Transcribe word for word the lines below from the line with "Open the poster's forest avatar picture" through the line with "The height and width of the screenshot is (665, 981).", ends included.

(Saved data entries)
************

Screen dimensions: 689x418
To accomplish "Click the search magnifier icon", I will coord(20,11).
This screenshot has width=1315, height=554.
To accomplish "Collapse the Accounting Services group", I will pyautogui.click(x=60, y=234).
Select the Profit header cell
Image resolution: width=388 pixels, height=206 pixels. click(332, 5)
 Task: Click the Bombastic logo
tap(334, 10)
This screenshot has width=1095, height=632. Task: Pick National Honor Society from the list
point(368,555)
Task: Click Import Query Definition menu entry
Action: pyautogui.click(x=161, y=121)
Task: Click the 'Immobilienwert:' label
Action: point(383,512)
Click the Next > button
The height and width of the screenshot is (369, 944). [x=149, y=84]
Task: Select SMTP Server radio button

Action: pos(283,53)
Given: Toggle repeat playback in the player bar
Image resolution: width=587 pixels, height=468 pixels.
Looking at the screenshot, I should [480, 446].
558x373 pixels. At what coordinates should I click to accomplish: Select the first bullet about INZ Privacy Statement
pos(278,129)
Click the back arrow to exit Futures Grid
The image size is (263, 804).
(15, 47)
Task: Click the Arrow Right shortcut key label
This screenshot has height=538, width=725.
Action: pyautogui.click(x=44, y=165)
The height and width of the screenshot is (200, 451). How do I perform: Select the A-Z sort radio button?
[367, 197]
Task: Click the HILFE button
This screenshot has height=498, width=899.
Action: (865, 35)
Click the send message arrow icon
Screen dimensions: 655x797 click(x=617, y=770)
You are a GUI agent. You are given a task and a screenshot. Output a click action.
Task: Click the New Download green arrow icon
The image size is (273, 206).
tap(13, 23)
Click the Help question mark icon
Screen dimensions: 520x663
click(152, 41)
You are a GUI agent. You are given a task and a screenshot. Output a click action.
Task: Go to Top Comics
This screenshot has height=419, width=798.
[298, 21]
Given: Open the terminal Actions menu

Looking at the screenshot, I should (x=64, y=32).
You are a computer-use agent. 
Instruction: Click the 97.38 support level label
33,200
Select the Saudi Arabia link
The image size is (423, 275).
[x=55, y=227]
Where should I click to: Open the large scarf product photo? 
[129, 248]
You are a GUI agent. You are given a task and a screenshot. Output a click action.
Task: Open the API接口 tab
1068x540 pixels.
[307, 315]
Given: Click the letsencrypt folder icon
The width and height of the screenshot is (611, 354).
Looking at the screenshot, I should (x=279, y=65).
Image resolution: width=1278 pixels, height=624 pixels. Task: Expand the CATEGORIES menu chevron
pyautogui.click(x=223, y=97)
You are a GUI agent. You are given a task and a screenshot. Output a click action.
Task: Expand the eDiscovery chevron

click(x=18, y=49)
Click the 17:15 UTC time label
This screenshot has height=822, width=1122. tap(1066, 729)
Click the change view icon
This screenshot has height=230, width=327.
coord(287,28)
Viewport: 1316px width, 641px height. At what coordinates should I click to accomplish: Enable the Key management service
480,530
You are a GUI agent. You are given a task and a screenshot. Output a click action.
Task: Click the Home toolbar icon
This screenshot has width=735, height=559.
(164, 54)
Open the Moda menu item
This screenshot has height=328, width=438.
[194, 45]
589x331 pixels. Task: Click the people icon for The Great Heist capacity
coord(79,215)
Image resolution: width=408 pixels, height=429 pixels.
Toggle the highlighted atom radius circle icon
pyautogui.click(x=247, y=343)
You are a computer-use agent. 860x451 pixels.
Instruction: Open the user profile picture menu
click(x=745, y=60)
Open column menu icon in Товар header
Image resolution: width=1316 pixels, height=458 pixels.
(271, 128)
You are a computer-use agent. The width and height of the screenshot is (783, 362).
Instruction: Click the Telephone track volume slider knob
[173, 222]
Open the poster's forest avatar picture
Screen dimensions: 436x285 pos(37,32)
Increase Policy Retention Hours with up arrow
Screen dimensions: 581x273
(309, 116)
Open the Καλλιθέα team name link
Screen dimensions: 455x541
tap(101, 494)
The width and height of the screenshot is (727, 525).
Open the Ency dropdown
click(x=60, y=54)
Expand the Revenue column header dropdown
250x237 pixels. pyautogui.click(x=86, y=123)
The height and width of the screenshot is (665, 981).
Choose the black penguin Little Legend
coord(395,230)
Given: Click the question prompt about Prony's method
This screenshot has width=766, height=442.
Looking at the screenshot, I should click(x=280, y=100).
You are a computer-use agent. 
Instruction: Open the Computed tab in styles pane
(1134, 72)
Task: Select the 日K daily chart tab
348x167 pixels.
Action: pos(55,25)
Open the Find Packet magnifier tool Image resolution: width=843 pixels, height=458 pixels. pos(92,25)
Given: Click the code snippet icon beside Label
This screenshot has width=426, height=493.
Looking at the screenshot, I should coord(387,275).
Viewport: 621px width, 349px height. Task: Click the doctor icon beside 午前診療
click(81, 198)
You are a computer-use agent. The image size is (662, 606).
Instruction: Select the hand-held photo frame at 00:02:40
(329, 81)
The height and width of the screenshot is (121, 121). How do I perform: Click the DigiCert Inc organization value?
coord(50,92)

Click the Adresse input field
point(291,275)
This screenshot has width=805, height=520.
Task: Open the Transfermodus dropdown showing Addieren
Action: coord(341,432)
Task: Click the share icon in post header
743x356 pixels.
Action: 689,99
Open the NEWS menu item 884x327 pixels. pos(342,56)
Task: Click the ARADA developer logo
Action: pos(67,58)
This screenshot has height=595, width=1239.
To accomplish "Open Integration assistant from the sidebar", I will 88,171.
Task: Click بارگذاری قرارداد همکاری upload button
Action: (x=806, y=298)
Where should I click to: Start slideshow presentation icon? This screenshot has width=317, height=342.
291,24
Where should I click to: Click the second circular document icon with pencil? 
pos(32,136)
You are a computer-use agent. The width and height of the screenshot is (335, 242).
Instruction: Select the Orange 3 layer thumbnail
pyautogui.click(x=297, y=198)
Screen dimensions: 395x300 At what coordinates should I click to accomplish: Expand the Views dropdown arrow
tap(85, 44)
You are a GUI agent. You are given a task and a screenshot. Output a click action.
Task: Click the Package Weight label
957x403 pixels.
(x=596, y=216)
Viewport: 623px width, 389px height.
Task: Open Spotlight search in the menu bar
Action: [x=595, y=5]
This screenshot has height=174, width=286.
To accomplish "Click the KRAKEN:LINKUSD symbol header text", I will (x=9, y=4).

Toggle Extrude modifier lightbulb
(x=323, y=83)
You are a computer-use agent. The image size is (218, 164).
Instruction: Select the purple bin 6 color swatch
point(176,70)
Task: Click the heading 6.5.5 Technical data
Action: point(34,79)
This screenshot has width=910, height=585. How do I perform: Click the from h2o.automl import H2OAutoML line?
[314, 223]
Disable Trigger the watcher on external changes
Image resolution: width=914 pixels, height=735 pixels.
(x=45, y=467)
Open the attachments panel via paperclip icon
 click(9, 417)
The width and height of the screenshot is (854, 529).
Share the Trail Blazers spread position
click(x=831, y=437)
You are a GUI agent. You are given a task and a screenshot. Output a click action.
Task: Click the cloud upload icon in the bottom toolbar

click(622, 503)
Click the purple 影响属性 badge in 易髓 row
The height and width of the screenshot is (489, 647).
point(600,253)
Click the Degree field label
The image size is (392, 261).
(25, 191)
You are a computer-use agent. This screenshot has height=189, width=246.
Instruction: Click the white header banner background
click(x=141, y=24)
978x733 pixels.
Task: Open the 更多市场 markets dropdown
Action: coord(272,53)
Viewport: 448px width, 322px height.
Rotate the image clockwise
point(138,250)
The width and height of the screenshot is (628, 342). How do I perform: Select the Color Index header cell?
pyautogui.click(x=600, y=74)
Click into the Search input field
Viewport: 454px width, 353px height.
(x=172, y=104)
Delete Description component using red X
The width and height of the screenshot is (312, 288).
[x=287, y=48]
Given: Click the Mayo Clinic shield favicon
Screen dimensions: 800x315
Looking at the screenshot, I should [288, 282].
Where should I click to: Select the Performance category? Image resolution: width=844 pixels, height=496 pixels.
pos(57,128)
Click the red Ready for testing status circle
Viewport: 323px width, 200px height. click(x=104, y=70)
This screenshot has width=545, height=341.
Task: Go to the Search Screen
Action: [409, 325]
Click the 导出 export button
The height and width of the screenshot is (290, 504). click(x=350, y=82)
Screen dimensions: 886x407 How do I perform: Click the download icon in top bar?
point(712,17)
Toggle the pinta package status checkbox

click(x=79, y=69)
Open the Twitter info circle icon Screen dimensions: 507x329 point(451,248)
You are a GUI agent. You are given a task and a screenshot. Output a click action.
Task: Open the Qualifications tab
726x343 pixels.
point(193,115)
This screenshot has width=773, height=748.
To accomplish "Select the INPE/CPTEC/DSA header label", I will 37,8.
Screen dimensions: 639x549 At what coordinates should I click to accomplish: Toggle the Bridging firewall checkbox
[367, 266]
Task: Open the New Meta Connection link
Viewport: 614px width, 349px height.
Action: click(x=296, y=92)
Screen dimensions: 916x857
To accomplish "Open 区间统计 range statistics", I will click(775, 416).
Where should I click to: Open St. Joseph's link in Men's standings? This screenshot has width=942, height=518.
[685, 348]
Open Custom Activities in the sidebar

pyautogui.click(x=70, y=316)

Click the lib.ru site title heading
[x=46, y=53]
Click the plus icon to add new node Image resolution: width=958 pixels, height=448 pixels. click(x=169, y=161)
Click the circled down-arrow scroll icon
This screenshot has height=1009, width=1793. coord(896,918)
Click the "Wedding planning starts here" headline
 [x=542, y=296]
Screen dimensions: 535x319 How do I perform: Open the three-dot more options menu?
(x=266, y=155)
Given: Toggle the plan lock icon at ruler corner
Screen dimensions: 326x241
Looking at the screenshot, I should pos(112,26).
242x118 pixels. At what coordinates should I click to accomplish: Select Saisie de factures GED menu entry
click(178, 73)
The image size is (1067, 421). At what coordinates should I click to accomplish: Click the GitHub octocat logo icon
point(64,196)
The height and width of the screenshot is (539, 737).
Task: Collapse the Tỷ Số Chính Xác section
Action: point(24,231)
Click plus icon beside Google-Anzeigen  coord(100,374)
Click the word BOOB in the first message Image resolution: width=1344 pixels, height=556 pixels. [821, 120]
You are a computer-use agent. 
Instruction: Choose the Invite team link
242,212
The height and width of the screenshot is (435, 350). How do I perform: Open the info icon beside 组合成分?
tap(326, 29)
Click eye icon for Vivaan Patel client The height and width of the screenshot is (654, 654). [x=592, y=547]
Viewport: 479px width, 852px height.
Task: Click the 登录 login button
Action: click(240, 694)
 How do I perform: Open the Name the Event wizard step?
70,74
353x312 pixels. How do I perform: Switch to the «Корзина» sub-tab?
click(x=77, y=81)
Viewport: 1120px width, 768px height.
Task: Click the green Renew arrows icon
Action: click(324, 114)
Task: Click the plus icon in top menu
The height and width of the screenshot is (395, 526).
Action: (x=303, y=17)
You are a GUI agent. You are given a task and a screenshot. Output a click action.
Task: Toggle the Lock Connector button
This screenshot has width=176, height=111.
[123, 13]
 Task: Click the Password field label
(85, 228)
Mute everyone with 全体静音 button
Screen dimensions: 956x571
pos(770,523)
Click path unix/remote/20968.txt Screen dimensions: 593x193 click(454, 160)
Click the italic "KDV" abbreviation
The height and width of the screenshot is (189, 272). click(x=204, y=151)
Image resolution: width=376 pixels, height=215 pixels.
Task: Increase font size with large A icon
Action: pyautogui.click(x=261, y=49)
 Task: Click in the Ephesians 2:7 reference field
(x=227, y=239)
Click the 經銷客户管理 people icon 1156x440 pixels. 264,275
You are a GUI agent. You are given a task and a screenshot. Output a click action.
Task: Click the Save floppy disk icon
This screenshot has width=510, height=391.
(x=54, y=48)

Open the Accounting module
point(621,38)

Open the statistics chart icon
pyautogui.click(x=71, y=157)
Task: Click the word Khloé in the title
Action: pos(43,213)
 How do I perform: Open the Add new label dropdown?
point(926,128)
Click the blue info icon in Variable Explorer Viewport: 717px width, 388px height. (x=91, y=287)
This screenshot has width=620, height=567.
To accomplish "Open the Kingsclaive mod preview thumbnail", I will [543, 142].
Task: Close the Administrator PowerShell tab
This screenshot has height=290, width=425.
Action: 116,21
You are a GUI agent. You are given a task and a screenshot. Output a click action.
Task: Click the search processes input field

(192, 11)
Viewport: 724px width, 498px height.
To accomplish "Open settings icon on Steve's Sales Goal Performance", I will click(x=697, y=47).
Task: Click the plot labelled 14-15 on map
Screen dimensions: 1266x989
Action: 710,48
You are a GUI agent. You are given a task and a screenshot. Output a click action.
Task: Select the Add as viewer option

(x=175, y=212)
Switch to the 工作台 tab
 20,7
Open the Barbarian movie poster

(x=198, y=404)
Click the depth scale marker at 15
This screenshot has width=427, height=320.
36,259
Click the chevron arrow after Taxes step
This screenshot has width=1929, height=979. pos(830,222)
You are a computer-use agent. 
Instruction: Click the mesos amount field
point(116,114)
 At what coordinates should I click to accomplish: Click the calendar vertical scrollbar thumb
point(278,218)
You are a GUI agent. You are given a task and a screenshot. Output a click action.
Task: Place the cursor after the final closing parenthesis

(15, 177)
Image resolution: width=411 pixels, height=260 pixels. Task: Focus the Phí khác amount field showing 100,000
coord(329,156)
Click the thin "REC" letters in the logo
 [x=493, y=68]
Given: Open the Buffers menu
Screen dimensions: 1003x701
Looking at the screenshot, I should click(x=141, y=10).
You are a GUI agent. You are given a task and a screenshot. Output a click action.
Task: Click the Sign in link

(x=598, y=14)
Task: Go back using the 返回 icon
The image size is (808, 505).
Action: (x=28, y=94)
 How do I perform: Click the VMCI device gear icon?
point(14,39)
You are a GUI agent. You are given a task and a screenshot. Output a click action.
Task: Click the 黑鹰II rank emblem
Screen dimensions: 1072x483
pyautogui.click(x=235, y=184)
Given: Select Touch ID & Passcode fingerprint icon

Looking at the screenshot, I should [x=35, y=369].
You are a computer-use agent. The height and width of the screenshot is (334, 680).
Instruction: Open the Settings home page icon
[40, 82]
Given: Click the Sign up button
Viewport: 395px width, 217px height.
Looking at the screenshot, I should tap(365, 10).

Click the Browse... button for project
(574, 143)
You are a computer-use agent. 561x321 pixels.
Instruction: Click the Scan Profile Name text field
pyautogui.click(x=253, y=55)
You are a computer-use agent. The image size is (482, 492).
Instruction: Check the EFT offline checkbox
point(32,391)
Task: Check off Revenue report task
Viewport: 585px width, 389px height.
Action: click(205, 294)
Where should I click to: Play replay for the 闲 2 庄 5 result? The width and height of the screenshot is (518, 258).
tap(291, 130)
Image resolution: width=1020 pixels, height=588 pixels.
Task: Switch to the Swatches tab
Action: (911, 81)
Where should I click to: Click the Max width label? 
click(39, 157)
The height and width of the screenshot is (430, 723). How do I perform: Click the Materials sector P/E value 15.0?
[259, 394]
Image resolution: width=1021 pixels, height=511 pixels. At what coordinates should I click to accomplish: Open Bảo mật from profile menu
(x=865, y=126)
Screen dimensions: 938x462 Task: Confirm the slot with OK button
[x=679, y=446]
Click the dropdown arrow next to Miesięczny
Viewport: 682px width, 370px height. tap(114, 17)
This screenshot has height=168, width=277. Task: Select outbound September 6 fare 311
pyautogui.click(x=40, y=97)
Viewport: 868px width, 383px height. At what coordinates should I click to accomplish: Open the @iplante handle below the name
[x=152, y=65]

************

Task response »
Open the poster's forest avatar picture
Screen dimensions: 436x285 pos(37,32)
Increase Policy Retention Hours with up arrow
Screen dimensions: 581x273
(309, 116)
Open the Καλλιθέα team name link
Screen dimensions: 455x541
tap(101, 494)
The width and height of the screenshot is (727, 525).
Open the Ency dropdown
click(x=60, y=54)
Expand the Revenue column header dropdown
250x237 pixels. pyautogui.click(x=86, y=123)
The height and width of the screenshot is (665, 981).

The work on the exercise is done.